Inês Meneses escreve sobre escolhas em tempos sem critério.

A Joana e a minha filha, concluo, são muito parecidas. A Joana tem quarenta anos, a minha filha dezasseis. São ambas filhas únicas e muito discretas. Têm as suas fragilidades, mas, ao recuarem na exposição gratuita, ganham força.

Poucas vezes houve em que, tendo pedido à minha filha para a fotografar, ela acedesse. Podia querer ter um lugar, na minha pequena escala de visibilidade, que a seduzisse. Nada. Em vez disso, avalia os meus critérios e das poucas vezes em que ousei mostrá-la foi perante uma negociação árdua e que me levou a repensar valores. A minha filha sente um quase desprezo por essa visibilidade. Na sua timidez, constrói o seu mundo particular. Já eu, neste caminho de quem viveu os anos oitenta e se deslumbrou com o advento da Internet, sucumbi a uma certa visibilidade. Não dou a cara por nenhum creme que não use. Aliás, nunca vesti nenhuma camisola se não a minha. Repugna-me a facilidade com que as pessoas se vendem por um paladar que rejeitam, mas temo que seja eu a estar errada.

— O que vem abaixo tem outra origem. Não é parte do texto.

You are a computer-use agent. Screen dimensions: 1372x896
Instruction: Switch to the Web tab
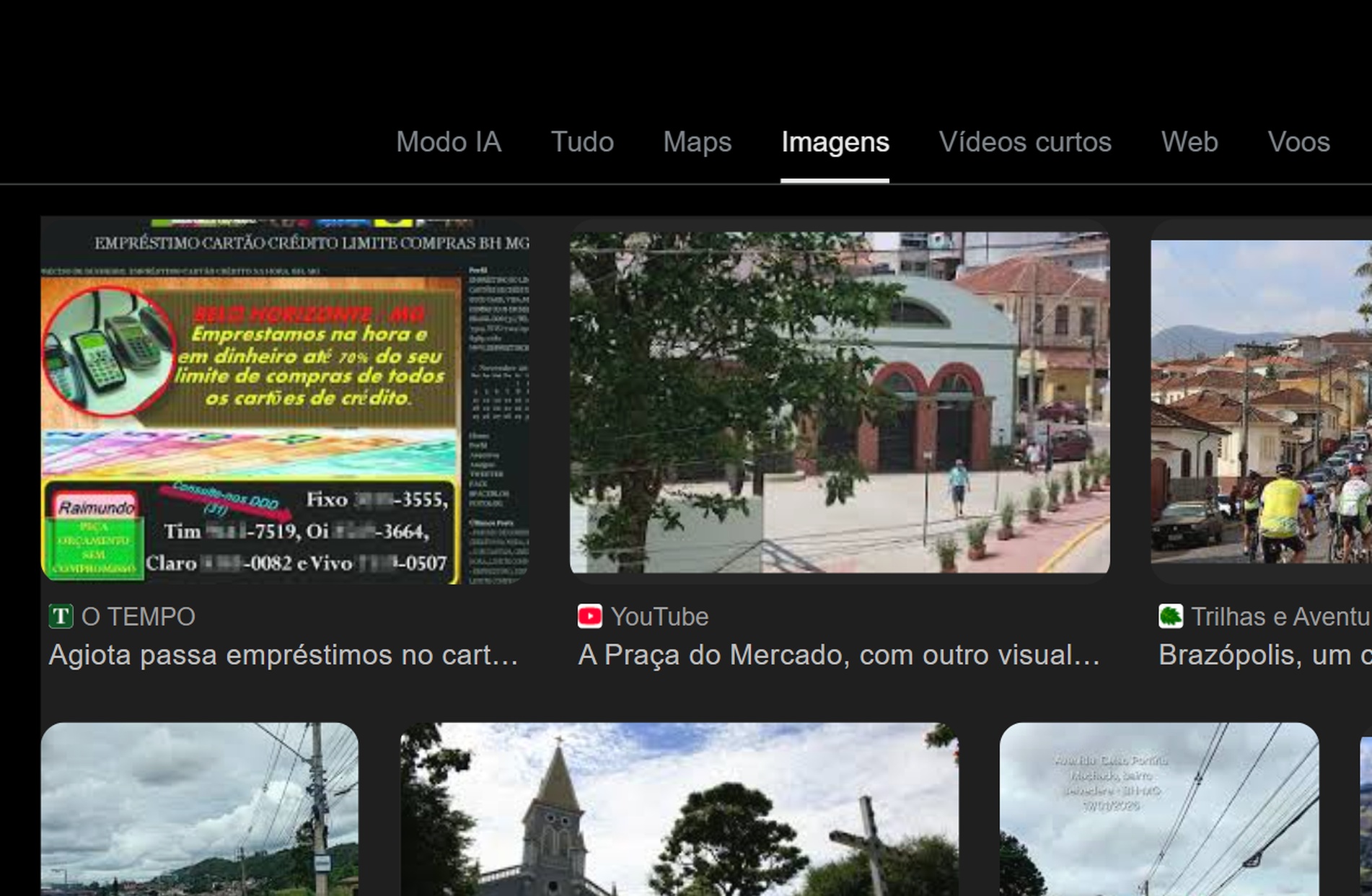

As pessoas vivem, cada vez mais, sem discernir. Engolem sem saborear. Não distinguem a necessidade da gula. E isso inquina tudo. Como poderemos avaliar o que quer que seja, se confundimos prioridades? Se a carência atrai o folclore? Já ninguém quer saber do original ou da cópia. Vamos todos na mesma enxurrada. A abundância não permite o critério.

A minha filha escolhe. Identifica. Reconhece-se. A Joana também. Escuda-se na sua timidez e recua perante o fogo-de-artifício. “Não queres?” Ela diz que não. Mesmo que seja tentada por isto e por aquilo. Somos todos, mas uns não aguentam a oferta. É isso. Nós estamos numa era maldita em que não aguentamos a oferta. Sucumbimos. É uma fraqueza que nem sempre identificamos.

Não sei se aqui, neste espaço, já falei do meu apreço pela cantora Sade. Já falei muitas vezes da minha devoção por ela. Até do tempo em que não era cool gostar da sua música. Em que eu parecia antiga por gostar de uma coisa que teve os seus dias. Depois disso, até quem não a viveu passou a admirá-la e ela mantém-se actualmente como uma musa ímpar, sem mácula.

O que é aconteceu a essa mulher enigmática, talentosa e bonita (na mesma proporção) para emergir numa altura de fogo-de-artifício? Soube retirar-se e essa talvez seja a maior e melhor lição que preservo, sem que necessariamente a pratique (ainda). Sade foi disruptiva na década de oitenta aparecendo como a mulher que se escudava na sua voz e elegância sem nunca querer ofuscar ninguém. E nós sabemos como os anos oitenta foram um carrossel de cor e euforia. Sade recuava quando outros teimavam em furar. E, depois de conquistar milhões com a sua elegância, retirou-se mesmo. Teve um, dois desgostos de amor. Não foi amada na proporção do que deu, mas depois da maternidade, e de avaliar o custo de aparecer e do preço que isso lhe trazia, desapareceu. Há dias apareceu com uma nova canção, pedindo desculpas ao filho por não o ter compreendido na transição de sexo. Este pormenor não é, neste caso, relevante para a mensagem que gostava que ficasse. Quando estou triste e sem rumo vou ver fotografias e ouvir as canções de Sade. É uma bússola. Uma coisa sem tempo que me lembra do essencial. A escolha em detrimento da falsa abundância.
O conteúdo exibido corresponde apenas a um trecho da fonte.